Volkswagen executive Oliver Schmidt, who is going to be sentenced this week in relation with the automaker’s emissions scandal, has written to the judge. He wrote that he feels “misused” by the automaker.
Schmidt pleaded guilty in August in the United States District Court in Detroit to misconduct connected to an enormous diesel emissions scandal that has cost Volkswagen about $30 billion. He is due to be sentenced on December 6.
“I need to say that I feel misused by my own company in the diesel scandal or ‘Dieselgate’,” Schmidt wrote to U.S. judge Sean Cox, according to a letter submitted in federal court.
The letter was originally published by Germany’s Bild am Sonntag newspaper.
A Volkswagen representative refused to comment, citing the ongoing procedures.
Under a plea agreement, Schmidt confronts seven years in prison and a fine of between $40,000 and $400,000 after admitting to conspiring to deceive USA regulators and breaching clean air laws.
In March, Volkswagen pleaded guilty to three felony counts under a plea agreement to solve U.S. charges it set up secret software in vehicles to avert emissions tests.
U.S. prosecutors have charged 8 present and former Volkswagen executives.
Schmidt supervised the company’s environmental and engineering office in Auburn Hills, Michigan, till February 2015, where he managed emissions problems.
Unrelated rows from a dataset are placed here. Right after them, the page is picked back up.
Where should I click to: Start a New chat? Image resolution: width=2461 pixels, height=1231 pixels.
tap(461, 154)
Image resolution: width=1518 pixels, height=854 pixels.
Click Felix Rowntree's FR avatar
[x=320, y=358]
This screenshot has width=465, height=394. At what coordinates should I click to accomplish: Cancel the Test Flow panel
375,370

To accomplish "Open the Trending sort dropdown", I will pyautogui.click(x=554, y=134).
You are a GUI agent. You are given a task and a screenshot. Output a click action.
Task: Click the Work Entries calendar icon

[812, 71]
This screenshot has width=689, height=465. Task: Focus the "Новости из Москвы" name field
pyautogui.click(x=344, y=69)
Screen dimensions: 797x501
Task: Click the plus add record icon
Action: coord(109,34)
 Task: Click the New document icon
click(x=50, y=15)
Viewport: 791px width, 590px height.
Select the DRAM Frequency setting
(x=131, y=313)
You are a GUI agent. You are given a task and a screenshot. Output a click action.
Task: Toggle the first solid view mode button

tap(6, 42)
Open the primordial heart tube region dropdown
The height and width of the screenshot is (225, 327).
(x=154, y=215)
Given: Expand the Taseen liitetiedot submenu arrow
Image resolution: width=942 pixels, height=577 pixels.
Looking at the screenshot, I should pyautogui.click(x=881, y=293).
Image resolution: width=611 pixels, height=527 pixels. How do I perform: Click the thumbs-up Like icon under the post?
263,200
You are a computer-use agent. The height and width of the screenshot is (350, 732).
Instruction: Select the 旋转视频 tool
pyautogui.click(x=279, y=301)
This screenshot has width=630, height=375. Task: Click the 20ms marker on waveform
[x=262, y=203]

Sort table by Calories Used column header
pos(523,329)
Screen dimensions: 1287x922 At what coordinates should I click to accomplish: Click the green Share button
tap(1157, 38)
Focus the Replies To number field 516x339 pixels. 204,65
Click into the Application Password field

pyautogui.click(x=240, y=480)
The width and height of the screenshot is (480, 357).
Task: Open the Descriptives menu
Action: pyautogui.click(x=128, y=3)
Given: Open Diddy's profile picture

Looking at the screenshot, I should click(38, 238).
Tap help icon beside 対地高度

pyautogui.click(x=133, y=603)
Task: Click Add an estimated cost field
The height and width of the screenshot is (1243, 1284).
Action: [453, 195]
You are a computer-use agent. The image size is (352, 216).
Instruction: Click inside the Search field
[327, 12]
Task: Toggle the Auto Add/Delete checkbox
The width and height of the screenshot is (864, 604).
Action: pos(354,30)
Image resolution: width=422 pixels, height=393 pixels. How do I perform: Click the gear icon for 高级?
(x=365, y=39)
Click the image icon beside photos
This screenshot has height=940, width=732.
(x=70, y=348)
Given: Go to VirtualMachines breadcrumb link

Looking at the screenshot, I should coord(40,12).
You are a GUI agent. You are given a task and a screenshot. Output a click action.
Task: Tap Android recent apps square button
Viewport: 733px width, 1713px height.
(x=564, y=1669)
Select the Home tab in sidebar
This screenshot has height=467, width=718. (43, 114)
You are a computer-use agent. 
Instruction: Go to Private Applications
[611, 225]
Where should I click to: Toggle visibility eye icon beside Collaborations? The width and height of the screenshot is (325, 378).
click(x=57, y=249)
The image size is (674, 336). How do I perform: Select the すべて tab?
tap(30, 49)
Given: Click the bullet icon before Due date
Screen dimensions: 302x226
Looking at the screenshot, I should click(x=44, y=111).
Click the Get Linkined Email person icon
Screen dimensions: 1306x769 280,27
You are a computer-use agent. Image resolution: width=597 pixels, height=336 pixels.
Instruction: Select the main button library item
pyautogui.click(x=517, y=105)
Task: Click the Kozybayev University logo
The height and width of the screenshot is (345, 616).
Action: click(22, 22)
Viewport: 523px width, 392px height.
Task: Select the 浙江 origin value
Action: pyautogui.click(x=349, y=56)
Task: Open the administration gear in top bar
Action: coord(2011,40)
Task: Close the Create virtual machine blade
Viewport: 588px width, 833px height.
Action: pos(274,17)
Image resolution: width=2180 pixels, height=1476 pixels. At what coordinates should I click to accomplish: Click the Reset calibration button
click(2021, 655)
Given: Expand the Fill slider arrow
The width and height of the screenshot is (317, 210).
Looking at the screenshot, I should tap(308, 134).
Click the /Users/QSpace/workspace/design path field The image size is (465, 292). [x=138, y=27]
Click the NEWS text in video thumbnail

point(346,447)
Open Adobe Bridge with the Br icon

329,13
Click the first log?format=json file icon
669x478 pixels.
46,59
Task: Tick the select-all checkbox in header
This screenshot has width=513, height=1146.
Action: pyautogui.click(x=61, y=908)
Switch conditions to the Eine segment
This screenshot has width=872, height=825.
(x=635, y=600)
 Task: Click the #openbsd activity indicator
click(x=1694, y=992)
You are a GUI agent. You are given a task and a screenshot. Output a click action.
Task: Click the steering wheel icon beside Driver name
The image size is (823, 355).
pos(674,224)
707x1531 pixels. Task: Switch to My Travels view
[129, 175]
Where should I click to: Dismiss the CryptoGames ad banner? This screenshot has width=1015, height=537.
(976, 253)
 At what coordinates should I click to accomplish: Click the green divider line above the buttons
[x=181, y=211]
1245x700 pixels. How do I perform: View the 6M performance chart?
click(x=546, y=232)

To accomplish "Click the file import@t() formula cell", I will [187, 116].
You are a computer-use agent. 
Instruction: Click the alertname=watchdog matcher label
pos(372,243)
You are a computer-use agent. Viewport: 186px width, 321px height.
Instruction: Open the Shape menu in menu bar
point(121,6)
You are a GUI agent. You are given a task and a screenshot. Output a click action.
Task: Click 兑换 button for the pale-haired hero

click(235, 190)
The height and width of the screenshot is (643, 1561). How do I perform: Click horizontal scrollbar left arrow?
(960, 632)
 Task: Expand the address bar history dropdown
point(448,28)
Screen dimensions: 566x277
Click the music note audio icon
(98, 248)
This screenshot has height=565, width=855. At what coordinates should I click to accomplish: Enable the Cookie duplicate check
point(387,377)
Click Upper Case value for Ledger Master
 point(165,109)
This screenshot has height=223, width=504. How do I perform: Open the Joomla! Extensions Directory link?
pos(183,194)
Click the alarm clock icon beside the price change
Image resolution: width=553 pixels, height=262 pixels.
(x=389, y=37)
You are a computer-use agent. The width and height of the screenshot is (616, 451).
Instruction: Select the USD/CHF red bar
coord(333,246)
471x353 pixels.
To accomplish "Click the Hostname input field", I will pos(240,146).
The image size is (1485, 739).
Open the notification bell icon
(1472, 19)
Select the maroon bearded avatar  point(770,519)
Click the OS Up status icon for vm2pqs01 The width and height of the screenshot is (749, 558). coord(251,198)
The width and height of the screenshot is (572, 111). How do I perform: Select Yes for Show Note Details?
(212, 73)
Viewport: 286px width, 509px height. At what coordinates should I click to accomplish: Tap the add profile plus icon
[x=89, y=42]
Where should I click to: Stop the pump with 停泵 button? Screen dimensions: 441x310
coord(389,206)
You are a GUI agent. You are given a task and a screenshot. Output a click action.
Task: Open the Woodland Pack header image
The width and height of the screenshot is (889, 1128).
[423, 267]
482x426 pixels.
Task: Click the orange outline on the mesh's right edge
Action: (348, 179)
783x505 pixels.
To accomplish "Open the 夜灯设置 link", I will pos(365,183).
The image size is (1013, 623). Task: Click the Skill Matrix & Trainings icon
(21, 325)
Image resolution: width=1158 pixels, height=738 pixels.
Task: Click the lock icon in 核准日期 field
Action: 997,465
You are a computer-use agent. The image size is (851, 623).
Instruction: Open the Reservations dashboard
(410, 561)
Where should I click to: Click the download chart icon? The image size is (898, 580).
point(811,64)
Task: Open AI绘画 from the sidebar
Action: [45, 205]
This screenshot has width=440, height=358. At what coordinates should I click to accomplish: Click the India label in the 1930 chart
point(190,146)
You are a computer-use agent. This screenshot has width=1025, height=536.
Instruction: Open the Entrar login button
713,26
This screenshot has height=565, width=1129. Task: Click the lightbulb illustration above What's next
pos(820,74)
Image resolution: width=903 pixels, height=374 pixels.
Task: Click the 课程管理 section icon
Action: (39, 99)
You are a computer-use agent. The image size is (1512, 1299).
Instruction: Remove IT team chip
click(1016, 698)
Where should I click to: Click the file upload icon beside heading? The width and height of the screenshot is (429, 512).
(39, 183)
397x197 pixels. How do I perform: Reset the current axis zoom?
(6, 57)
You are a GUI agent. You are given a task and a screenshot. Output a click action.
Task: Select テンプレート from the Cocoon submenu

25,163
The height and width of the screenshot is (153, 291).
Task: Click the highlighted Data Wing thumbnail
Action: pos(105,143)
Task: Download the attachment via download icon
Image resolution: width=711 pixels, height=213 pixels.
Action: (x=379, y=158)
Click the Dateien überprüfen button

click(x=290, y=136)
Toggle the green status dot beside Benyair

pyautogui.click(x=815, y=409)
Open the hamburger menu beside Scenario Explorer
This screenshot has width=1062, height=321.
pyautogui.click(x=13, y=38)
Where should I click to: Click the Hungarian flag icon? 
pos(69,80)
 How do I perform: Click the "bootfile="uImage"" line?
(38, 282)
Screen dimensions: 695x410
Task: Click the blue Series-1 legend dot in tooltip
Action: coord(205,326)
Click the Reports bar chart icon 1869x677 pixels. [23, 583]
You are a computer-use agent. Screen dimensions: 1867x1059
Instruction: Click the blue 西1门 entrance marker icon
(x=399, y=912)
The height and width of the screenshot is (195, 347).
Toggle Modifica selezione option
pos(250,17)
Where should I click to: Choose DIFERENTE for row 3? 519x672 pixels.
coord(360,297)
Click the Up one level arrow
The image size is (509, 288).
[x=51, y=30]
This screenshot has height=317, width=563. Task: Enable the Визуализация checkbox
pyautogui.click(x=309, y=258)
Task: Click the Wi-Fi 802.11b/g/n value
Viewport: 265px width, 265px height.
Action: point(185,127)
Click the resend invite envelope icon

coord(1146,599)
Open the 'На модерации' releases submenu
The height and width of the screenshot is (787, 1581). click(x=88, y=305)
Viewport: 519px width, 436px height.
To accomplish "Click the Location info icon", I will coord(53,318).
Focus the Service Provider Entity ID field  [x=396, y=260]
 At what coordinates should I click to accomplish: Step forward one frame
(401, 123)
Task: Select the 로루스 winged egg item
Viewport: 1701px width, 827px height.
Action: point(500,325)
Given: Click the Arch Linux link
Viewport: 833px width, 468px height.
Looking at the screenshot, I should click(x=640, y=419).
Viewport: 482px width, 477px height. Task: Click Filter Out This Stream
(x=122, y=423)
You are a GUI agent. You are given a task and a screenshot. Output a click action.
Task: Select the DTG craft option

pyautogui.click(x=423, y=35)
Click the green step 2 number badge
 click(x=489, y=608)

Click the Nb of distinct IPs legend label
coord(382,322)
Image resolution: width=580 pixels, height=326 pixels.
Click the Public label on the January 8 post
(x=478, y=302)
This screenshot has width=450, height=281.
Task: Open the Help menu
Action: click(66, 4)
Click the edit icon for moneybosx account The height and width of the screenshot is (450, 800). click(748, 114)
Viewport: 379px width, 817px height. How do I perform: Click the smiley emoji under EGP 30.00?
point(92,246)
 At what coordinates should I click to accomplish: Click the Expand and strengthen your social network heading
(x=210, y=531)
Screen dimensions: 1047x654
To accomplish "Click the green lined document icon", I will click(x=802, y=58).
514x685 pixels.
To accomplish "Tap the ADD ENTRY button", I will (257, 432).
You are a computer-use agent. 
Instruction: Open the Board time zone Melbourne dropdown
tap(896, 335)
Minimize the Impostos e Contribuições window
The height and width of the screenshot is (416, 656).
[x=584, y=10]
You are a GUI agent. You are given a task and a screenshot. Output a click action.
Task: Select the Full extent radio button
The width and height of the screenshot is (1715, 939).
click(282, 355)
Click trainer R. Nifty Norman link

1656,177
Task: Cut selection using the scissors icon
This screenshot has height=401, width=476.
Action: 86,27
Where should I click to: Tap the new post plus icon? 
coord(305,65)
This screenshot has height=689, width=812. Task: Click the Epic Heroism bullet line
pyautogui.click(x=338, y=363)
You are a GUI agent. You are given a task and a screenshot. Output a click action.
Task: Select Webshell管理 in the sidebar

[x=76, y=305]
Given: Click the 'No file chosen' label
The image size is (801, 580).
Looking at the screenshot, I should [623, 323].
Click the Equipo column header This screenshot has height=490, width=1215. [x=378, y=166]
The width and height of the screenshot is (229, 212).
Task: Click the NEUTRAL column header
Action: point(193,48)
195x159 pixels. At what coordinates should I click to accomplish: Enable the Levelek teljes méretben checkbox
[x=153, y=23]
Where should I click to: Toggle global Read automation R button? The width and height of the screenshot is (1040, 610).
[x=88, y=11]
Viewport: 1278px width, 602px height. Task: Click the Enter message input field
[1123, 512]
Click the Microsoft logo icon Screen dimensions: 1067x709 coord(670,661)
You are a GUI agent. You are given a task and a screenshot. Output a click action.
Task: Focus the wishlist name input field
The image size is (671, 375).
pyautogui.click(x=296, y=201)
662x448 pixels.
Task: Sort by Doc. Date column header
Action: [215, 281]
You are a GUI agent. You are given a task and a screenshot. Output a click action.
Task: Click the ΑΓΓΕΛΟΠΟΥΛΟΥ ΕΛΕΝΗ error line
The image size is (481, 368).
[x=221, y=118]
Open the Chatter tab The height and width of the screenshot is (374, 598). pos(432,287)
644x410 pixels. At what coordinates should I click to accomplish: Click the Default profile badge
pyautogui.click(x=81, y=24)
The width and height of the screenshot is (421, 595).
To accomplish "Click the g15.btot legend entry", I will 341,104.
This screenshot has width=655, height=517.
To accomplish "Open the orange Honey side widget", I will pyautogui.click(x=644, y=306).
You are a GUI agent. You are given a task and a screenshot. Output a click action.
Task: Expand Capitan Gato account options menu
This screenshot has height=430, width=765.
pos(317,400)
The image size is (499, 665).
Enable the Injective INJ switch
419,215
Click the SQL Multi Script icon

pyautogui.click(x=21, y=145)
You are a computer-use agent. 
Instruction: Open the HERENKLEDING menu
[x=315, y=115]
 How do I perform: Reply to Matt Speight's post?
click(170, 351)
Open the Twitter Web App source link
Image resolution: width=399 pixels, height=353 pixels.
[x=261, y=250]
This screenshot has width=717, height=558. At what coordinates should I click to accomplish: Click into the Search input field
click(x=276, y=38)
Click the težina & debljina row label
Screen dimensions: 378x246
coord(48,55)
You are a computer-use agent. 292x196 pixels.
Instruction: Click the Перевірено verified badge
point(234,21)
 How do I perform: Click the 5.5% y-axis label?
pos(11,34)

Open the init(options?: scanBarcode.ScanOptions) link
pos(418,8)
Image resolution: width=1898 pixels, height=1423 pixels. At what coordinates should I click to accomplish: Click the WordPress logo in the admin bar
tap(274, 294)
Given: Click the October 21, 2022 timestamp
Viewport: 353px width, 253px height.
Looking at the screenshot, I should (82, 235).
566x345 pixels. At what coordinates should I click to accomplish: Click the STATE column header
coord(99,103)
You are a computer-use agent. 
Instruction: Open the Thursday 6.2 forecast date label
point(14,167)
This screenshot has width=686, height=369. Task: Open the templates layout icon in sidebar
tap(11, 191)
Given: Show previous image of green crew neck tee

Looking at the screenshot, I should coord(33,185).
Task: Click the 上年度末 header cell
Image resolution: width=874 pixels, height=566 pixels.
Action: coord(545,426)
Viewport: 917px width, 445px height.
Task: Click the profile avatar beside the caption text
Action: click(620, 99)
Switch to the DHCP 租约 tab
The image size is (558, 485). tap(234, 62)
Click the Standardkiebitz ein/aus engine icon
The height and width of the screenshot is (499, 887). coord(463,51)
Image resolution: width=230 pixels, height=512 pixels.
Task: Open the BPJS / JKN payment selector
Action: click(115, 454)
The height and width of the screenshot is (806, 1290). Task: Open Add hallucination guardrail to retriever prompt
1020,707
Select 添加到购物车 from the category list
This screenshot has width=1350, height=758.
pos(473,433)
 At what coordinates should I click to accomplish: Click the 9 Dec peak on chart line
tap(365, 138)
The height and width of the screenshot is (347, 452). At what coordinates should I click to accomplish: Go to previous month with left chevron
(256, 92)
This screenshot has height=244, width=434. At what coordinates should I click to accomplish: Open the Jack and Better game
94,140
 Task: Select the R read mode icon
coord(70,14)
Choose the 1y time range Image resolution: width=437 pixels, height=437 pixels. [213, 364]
In the letter to the judge, he stated he had accepted follow a script, or talking points, agreed by Volkswagen management and a high-ranking lawyer, at a meeting with Alberto Ayala, a California Air Resources Board executive.
“In hindsight, I should never have agreed to meet with Dr Ayala on that day,” he added.
“Or better yet, I must have gone to that meeting and ignored the directions given to me and told Dr Ayala that there is a defeat device in the Volkswagen diesel motor automobiles which Volkswagen had been cheating for almost a decade. I did not do that and that is why I discover myself here today.”
After being notified of the presence of the emissions software in 2015, as per his guilty plea, Schmidt conspired with other executives to prevent disclosing deliberate “cheating” by the automaker in a bid to look for regulative approval for its model 2016 Volkswagen 2 liter diesels.